Breach of Contract Analysis
The court reviewed the breach of contract claim and found that the plaintiffs failed to sufficiently allege the necessary elements to support their claim. To establish a breach of contract, the plaintiffs needed to demonstrate the existence of a contract, their own performance or justification for non-performance, the defendants' failure to perform, and resulting damages. However, the court noted that the plaintiffs did not assert that they were current on their payments or not in default on their loan, which is critical to proving that they performed their contractual obligations.
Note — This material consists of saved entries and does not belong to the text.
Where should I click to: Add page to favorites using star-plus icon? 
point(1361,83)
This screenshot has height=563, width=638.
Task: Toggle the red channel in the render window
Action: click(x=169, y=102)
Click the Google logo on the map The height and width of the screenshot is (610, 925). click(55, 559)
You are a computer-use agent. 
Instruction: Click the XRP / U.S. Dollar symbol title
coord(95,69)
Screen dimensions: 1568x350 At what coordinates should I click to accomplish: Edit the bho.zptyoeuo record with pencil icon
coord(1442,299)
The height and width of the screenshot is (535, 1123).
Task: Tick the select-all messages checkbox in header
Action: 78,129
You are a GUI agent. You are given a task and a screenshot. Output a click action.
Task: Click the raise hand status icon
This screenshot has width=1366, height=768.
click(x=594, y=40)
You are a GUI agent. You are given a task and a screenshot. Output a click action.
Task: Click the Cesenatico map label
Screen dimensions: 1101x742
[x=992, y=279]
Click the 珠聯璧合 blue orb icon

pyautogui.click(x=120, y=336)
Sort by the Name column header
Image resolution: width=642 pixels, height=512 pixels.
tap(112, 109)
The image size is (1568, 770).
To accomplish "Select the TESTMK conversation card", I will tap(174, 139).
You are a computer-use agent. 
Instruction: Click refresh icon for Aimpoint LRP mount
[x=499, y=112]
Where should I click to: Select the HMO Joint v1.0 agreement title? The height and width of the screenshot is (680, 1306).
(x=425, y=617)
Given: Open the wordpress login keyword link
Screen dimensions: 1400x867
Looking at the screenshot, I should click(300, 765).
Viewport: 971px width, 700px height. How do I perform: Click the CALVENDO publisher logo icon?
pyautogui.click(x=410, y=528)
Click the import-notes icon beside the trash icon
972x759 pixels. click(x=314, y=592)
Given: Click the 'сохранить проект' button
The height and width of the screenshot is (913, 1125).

Additionally, the complaint lacked specific allegations regarding how the defendants breached the contract, leading the court to determine that the claims amounted to mere speculation rather than plausible assertions. As a result, the court granted the motion to dismiss the breach of contract claim.
CCPA Claim Standards
Regarding the Colorado Consumer Protection Act (CCPA) claim, the court found that the plaintiffs' allegations did not meet the heightened pleading standards required under Rule 9(b). The court explained that to establish a claim under the CCPA, the plaintiffs needed to demonstrate that the defendant engaged in deceptive trade practices that significantly impacted the public as consumers. The plaintiffs alleged that the defendants failed to negotiate in good faith and engaged in a pattern of misinformation, but these claims lacked the requisite specificity. The court emphasized that Rule 9(b) mandates that plaintiffs must provide details about the who, what, when, where, and how of the alleged deceptive conduct. The court concluded that the plaintiffs' vague assertions failed to meet these standards, leading to the dismissal of the CCPA claim against the defendants.
Overall Conclusions
In summary, the court granted the defendants' motion to dismiss in part and denied it in part. The court allowed the RESPA claim against Ocwen to proceed, recognizing the plaintiffs' allegations regarding inadequate responses to their verification request. However, it dismissed the FDCPA claim due to Ocwen's status as a non-debt collector and ruled against the breach of contract and CCPA claims due to insufficient factual allegations and specificity. This decision highlighted the court's focus on the necessity of clear, specific allegations in claims involving statutory violations and contract disputes. Ultimately, the court's ruling allowed the plaintiffs to pursue their RESPA claim while dismissing the other claims based on the respective legal standards applicable to each.